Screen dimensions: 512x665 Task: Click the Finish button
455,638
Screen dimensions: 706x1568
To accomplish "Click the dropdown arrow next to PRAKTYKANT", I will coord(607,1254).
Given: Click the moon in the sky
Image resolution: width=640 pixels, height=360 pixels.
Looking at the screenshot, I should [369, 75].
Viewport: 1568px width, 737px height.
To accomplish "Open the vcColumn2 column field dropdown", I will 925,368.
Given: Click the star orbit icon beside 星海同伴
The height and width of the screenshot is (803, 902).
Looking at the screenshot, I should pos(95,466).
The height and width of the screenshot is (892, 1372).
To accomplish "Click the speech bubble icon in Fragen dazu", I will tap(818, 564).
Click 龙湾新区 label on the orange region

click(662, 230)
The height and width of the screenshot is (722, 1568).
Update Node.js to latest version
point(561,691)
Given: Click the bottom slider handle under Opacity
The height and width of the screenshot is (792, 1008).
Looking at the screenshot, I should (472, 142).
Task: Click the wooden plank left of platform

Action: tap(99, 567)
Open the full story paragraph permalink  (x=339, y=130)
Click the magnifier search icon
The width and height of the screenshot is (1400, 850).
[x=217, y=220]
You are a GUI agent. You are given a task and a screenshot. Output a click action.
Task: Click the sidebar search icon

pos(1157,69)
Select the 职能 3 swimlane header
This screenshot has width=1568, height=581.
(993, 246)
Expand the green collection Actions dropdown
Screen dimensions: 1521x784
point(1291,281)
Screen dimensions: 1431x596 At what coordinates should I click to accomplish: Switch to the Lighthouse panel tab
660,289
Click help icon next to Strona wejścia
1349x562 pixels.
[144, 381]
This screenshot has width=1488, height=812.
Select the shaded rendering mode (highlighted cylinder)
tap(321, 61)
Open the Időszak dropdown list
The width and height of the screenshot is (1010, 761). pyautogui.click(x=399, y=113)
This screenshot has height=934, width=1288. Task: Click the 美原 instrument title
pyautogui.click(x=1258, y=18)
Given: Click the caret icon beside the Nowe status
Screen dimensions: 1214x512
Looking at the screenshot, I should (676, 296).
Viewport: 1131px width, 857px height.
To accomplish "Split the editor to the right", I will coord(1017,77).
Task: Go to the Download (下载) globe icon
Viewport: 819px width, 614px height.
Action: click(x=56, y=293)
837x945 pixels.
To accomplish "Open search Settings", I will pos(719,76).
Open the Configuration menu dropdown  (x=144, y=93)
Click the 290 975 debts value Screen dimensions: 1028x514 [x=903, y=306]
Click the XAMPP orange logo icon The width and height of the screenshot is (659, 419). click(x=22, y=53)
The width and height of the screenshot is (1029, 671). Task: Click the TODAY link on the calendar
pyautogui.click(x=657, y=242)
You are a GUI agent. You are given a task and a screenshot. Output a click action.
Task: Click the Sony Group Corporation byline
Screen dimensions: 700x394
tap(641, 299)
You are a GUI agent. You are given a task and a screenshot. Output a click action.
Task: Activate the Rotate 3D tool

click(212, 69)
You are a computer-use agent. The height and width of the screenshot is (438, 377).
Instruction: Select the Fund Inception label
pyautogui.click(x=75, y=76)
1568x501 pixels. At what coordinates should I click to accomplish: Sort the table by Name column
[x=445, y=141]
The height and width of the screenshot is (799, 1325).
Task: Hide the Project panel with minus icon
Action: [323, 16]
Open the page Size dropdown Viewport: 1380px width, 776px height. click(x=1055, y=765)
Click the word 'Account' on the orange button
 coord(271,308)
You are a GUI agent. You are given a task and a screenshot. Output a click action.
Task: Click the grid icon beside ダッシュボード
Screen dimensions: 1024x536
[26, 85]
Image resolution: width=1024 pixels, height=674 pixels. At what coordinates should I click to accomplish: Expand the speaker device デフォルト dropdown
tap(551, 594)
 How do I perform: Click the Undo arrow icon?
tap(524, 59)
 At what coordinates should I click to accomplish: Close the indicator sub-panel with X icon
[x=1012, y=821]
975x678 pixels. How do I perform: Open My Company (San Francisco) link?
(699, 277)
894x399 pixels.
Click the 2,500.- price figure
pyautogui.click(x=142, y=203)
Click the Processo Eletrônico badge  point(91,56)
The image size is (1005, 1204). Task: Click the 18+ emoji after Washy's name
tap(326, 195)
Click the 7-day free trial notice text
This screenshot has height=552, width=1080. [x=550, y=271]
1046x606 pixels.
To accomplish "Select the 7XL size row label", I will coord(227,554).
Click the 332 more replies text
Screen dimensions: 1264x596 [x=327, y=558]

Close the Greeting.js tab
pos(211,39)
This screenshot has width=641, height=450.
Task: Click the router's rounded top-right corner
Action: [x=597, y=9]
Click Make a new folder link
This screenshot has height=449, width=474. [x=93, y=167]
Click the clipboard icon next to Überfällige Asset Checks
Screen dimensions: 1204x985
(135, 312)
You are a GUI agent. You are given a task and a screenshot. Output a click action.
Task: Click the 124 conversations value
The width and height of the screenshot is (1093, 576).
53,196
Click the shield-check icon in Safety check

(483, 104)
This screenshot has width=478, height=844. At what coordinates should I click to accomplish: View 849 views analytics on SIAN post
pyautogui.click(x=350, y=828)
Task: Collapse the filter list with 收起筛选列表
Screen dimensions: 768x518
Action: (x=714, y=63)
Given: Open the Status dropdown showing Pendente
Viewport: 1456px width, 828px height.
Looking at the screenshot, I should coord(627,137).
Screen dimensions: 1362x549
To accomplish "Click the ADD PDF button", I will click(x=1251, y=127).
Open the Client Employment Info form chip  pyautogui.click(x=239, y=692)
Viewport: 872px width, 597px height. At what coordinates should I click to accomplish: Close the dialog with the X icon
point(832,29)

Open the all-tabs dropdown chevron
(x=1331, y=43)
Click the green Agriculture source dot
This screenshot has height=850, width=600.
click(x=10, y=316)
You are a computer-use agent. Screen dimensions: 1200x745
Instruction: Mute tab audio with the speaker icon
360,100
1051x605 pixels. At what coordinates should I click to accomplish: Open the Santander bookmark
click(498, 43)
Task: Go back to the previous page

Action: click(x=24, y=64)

Exercise prompt: All that is wanted is the set of lines from the one with "Open the all-tabs dropdown chevron" through the last line of the entries, both included, output exactly.

Completed exercise:
Open the all-tabs dropdown chevron
(x=1331, y=43)
Click the green Agriculture source dot
This screenshot has height=850, width=600.
click(x=10, y=316)
You are a computer-use agent. Screen dimensions: 1200x745
Instruction: Mute tab audio with the speaker icon
360,100
1051x605 pixels. At what coordinates should I click to accomplish: Open the Santander bookmark
click(498, 43)
Task: Go back to the previous page

Action: click(x=24, y=64)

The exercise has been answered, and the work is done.